What about the rest? Well it doesn’t take a genius to realise that if theories  1 through 4 dominate educational thought, then students discovering things for themselves (1&3), in groups (2), without a teacher acting as an authority figure declaiming the truth (4) is the ideal model for how learning should operate. No wonder I was continually being exhorted to organise group work. Meanwhile 6 & 7 explained all that emphasis that a science teacher is supposed to put on investigations and on “How Science Works”. Students need to learn “scientific literacy” not the facts of science.

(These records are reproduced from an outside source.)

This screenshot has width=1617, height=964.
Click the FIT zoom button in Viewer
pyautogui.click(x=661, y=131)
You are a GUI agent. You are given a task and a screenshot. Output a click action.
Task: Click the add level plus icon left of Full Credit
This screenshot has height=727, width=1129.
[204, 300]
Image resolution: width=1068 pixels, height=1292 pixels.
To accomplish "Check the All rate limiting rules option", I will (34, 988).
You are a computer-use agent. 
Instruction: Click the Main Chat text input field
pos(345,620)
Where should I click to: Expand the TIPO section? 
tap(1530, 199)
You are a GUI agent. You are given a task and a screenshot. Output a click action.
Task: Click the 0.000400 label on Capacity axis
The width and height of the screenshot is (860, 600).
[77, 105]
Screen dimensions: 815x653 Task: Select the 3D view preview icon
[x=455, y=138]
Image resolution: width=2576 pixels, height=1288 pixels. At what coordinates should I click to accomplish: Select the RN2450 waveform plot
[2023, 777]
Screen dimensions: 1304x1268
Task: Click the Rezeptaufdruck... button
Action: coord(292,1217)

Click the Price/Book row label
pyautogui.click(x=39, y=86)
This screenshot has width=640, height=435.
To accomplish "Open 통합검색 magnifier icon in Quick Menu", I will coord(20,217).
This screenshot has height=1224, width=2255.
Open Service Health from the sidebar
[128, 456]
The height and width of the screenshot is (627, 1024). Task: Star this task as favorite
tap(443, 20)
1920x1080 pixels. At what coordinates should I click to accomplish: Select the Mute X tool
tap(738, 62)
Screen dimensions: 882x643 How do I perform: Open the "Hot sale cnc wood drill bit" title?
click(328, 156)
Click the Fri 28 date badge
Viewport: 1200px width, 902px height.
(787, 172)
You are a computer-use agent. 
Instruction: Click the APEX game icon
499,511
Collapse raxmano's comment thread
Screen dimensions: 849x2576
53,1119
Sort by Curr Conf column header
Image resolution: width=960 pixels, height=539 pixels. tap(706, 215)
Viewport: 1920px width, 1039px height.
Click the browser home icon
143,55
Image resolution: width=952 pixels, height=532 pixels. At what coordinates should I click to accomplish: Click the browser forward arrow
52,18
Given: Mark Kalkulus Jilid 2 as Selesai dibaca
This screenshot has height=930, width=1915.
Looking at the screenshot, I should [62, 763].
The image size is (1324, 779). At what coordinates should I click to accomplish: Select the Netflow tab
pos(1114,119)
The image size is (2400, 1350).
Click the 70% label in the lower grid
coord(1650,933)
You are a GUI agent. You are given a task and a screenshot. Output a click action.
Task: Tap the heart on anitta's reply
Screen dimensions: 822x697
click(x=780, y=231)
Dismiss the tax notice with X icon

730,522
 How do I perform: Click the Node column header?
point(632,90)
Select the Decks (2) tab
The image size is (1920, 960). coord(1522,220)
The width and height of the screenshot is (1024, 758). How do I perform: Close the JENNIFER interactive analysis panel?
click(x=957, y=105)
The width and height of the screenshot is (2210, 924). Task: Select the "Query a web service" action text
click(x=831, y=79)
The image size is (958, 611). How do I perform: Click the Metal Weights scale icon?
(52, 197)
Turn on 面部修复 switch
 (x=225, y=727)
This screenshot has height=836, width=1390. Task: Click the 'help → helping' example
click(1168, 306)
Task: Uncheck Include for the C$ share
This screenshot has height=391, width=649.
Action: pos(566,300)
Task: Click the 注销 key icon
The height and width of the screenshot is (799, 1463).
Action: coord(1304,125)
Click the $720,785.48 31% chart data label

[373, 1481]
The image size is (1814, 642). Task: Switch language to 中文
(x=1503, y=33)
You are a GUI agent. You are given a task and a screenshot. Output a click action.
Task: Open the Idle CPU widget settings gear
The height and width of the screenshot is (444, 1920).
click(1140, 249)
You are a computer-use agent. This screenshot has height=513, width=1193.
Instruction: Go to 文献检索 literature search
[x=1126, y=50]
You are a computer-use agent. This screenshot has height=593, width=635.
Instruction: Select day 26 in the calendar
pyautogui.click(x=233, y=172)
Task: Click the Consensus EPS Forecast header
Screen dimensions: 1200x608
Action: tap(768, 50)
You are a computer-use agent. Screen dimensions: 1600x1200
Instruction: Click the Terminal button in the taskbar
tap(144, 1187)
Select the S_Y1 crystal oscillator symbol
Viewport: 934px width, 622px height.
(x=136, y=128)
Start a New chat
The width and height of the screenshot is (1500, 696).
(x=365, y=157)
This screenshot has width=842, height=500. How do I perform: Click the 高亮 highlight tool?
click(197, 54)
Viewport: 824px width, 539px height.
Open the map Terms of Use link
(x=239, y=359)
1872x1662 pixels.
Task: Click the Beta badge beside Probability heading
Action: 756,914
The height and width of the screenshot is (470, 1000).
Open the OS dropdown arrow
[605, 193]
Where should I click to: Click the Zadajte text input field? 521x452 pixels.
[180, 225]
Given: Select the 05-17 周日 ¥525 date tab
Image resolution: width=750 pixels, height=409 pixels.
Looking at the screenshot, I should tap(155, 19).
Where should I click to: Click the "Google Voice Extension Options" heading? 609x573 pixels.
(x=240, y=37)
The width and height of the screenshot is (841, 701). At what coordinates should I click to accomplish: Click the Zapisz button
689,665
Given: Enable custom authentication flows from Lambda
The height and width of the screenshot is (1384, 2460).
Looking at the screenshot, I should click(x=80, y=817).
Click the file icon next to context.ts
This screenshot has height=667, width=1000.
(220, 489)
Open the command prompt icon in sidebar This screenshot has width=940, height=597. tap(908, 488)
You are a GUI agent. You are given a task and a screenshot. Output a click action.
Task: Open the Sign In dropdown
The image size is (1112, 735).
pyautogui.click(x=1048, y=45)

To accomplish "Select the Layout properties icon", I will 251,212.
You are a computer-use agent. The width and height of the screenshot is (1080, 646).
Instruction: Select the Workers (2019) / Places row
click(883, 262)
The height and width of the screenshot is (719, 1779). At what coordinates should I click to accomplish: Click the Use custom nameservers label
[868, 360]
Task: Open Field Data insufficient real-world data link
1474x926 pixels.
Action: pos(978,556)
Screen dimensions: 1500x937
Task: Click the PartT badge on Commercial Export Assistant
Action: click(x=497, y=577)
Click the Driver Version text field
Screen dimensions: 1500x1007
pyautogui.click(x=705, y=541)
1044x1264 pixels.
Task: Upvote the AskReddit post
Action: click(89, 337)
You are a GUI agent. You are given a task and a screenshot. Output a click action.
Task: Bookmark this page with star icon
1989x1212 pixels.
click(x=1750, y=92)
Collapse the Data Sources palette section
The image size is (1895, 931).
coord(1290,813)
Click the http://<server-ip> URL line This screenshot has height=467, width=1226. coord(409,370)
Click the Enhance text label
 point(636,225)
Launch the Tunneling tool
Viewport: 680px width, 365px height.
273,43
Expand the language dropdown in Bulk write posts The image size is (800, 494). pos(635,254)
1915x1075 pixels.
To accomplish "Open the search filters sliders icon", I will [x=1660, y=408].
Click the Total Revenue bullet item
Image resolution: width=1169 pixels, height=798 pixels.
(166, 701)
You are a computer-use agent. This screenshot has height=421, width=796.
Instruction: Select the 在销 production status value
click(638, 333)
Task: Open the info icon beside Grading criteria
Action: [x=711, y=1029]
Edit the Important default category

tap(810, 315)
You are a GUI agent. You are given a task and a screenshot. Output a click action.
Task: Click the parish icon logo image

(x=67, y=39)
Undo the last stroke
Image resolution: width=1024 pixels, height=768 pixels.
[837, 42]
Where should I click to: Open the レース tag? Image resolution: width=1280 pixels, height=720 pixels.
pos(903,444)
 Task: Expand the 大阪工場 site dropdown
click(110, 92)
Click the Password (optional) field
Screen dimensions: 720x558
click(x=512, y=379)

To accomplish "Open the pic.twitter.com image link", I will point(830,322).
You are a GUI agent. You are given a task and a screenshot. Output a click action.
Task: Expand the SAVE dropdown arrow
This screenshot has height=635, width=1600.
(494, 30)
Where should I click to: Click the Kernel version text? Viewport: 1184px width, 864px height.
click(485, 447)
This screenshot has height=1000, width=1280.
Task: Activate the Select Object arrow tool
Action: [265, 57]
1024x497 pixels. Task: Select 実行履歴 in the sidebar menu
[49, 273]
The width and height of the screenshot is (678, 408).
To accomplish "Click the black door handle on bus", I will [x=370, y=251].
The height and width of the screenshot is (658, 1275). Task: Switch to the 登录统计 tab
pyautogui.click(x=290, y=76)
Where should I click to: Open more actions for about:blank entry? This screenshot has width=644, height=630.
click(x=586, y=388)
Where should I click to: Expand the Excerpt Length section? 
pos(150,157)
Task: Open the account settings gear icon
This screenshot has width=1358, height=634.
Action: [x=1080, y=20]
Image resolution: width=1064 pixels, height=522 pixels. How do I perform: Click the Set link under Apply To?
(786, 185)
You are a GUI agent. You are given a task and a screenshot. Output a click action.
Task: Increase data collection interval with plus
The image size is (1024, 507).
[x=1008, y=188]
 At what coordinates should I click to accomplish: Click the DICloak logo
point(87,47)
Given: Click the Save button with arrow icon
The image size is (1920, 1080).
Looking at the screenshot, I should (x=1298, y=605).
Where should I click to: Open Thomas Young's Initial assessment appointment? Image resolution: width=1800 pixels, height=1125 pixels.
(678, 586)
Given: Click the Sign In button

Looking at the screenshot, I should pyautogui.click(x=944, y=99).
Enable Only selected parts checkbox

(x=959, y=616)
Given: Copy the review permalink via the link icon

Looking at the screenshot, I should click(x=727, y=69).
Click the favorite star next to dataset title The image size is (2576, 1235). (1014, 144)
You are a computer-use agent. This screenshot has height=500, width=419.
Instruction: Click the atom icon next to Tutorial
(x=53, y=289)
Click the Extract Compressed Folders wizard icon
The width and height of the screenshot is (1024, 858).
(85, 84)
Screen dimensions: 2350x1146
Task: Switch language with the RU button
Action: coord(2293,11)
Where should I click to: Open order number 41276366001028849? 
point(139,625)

When you think about it, it is quite liberating to do theory driven education. Pick a theory you like, it doesn’t have to be one of the seven above, it can be anything with a touch of logical consistency about it and at least one obscure journal paper as “evidence”. Remodel your teaching to suit, develop materials, convert your fellow teachers and no doubt your passion will mean that your outcomes improve. Before you know it you’re a consultant, write a book, write two, market a system, save the world!

It is also quite hard to teach without a theory, how do you proceed if you have no idea how knowledge can be inculcated? I suspect, consciously or not, that we all have an idea (maybe it is not fleshed out into a full blown theory) about how learning and the development of knowledge occurs, and we teach accordingly.

So I’ve been at this ten years, what is my unscientific theory of learning?

It is sort of Piaget and runs…

  • We carry within us a model of how we think the world works, any new knowledge has to be consistent with that model.
  • The most likely fate for knowledge that is inconsistent with the existing model is its rejection, perhaps with lip service being paid to pacify the teacher. Only very rarely will the model be adapted to match the new knowledge
  • Knowledge is individually constructed upon the existing model, but the “experience” of the new knowledge can be reading, watching or hearing, it need not be physically experienced or discovered.
  • Oh and I’m a scientist so there is such a thing as objective truth, most knowledge is not relative.

Am I prepared to defend this theory – yes. Do I secretly still think that abstract reasoning is a teenage phenomenon – yeah secretly. Do I believe my theory is true – I hope it contains grains of truth, but as a good scientist I have to admit it might be complete nonsense.

Am I somewhat ashamed to be found to be holding views unsupported by science – yes, but if I’ve learnt anything from reading Piaget it is that kids will defend utterly ridiculous theories of how the world works and will fight to maintain the logical consistency of those theories while flying in the face of facts – as adults I imagine we are just better at disguising the process.